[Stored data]
☆ ☆ ☆ ☆ ☆ ☆ ☆
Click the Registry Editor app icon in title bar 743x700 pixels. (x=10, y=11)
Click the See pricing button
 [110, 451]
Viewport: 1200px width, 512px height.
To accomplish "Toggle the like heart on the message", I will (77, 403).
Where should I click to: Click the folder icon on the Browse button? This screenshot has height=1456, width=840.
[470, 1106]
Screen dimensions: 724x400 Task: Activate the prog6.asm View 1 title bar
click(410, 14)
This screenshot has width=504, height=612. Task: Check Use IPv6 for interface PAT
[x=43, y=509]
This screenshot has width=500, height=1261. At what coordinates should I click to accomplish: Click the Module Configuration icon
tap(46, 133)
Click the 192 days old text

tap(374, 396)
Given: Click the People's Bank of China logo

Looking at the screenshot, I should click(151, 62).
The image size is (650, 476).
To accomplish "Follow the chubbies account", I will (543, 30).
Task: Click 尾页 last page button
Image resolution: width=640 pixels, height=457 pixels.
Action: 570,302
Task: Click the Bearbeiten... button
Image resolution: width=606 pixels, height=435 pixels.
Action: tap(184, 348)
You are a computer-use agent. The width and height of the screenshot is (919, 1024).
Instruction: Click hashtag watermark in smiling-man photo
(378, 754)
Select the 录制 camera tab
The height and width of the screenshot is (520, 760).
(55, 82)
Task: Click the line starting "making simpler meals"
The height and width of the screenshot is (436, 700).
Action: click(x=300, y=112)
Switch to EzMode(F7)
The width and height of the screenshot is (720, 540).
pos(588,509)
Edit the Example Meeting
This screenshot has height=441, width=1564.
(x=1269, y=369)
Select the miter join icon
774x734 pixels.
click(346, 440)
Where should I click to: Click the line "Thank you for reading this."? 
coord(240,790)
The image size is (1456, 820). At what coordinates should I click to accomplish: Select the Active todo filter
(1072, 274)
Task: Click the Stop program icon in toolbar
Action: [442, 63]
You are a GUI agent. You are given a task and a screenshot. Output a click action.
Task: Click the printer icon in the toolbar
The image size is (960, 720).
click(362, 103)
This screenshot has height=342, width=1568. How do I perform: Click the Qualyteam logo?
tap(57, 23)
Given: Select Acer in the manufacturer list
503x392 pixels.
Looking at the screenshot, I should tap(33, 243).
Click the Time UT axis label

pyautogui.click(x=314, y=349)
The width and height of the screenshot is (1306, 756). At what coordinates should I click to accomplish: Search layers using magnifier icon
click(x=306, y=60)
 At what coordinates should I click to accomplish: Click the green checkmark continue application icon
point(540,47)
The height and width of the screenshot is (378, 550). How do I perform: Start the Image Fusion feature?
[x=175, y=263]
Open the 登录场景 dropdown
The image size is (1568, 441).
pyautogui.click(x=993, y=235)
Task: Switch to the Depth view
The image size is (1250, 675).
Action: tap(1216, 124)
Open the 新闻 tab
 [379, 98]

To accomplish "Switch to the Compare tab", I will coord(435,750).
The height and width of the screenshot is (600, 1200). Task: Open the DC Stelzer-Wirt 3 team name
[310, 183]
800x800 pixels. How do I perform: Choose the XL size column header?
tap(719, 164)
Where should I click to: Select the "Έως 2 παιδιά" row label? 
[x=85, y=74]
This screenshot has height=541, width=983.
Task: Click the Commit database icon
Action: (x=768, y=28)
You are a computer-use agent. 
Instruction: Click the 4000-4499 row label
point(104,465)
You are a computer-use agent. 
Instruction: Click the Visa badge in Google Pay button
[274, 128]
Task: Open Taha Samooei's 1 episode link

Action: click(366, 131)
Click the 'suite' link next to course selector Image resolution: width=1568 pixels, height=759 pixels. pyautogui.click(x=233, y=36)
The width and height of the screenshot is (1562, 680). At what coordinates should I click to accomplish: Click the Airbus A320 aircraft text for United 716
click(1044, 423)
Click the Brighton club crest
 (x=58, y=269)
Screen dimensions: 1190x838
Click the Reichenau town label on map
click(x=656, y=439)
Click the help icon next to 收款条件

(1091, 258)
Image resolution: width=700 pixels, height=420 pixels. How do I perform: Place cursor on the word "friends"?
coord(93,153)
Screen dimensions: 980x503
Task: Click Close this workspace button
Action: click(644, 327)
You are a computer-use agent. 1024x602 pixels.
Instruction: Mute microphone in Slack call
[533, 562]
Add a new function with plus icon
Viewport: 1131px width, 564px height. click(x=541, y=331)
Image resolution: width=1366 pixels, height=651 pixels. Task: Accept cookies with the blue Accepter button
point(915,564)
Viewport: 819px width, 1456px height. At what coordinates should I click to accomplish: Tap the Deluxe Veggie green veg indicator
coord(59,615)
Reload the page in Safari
☆ ☆ ☆ ☆ ☆ ☆ ☆
Look through the entries above for the word "Switch". Copy every line where it shows up.

RESULT FOR THIS EXERCISE
Switch to EzMode(F7)
Task: Switch to the Depth view
To accomplish "Switch to the Compare tab", I will coord(435,750).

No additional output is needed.